Not a Journaler? Try Gratitude Meditations Instead!
Journaling is not for everyone — and that’s okay! If writing isn’t something you are comfortable doing, another great way to practice gratitude is with gratitude meditation. This is the simple act of quietly reflecting on the things in life you are thankful for. It’s common for gratitude meditation to be included in some yoga classes and may be aided with the inclusion of mantras.

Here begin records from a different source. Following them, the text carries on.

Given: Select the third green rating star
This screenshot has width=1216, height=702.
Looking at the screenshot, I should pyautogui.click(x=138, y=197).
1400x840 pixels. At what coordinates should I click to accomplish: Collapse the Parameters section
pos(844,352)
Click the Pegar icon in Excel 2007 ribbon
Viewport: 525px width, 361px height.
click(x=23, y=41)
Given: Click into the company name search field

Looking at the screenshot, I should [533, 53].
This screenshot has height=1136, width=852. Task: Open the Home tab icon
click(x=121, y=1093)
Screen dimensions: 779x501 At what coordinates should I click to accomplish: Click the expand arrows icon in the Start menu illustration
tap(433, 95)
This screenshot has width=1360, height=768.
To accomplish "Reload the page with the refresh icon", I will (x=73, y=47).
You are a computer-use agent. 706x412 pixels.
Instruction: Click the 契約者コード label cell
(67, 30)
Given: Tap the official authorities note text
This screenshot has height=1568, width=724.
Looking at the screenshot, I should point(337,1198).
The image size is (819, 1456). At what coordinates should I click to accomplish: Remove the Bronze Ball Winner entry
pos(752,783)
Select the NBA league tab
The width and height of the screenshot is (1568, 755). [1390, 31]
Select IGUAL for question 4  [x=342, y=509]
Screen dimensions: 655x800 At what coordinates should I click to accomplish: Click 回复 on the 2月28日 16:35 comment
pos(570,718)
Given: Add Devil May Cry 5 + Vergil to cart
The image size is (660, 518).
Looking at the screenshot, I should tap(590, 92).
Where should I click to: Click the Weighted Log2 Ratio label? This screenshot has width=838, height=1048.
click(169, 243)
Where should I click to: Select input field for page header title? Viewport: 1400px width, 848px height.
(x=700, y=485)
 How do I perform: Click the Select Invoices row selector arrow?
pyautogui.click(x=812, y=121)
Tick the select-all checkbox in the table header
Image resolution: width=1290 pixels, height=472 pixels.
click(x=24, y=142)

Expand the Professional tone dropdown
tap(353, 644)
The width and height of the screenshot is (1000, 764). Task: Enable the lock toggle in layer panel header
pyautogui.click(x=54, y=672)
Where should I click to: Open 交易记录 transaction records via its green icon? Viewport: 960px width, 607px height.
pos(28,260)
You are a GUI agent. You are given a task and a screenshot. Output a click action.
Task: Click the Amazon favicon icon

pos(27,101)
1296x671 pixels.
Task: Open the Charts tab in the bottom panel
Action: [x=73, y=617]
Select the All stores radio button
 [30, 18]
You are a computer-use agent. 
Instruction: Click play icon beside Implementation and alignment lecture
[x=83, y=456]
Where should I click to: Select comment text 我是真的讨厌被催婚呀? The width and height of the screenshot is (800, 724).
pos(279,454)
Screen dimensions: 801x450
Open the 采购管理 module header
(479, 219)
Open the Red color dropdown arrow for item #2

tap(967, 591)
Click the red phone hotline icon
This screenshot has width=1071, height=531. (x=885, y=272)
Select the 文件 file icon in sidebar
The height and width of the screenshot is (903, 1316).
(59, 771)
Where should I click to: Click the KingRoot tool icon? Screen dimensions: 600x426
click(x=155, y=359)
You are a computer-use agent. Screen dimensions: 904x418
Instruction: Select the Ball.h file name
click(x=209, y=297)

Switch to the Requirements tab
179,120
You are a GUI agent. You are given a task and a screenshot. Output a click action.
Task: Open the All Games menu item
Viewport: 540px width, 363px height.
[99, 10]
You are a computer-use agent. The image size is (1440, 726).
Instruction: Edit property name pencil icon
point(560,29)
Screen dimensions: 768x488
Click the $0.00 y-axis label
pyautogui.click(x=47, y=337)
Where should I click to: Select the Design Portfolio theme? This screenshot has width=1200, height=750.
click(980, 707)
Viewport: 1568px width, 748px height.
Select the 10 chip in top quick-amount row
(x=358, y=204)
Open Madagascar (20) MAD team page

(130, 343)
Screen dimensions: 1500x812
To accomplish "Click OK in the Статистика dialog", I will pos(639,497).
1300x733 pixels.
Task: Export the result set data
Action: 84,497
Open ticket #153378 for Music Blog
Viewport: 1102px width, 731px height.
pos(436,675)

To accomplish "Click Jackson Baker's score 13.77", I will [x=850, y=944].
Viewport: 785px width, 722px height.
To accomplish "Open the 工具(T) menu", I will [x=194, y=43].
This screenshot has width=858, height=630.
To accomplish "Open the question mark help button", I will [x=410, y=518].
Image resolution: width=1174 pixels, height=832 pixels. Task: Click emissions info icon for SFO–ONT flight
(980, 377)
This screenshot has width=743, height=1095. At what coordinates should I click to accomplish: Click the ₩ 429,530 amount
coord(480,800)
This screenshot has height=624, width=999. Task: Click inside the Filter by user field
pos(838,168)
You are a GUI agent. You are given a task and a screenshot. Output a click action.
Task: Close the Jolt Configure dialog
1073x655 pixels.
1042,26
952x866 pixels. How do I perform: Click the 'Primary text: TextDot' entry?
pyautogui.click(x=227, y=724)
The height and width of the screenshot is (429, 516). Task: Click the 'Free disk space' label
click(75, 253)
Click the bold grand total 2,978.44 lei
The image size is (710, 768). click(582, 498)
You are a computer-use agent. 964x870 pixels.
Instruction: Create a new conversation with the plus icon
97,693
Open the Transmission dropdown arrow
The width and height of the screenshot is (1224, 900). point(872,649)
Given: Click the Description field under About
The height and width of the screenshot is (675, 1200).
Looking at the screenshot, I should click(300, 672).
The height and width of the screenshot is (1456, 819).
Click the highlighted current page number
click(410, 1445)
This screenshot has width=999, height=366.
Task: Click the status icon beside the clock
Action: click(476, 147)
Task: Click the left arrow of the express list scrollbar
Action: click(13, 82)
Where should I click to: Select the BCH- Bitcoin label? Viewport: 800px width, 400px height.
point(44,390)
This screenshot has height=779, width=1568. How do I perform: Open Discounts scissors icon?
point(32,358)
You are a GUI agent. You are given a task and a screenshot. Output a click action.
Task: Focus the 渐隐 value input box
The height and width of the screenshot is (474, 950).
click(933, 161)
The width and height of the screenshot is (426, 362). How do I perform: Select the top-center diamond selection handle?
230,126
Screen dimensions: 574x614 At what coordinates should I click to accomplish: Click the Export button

Headspace is an excellent app to start meditating with. This app offers tons of resources to walk you through successful gratitude meditation.
Write Thank You Notes
Surely you can recall a time in your childhood when your parents forced you to write thank-you notes to all your relatives for the birthday gifts they got you. Guess what — there’s actually a scientific reason for doing this! A recent study of 219 men and women showed that writing three thank-you letters over the course of three weeks led to decreased symptoms of depression and increased their happiness and life satisfaction.
Read through your gratitude journal once a week and find something you wrote about someone in your life. Take a moment to write them a simple thank you letter showing your appreciation for them. Not only will you notice a positive improvement in your own life, but your relationship with this person is likely to grow as they feel appreciated by you!
Don’t Wait to Practice Gratitude — It Will Change Your Life!
There are so many benefits to practicing gratitude, all of which are actually backed by science! If you struggle to keep up with journaling, just try talking to yourself on your morning commute to work and verbalize all the things you feel grateful for. Even something as simple as this is a sure way to improve your quality of life and those around you!
Remember: True happiness doesn’t come from having tons of money, fancy cars, or the “perfect” relationship. True happiness is born from being content and grateful for what you have and constantly seeking how you can help others. You’ll be surprised how much abundance you allow into your life when you have this mindset, so don’t wait!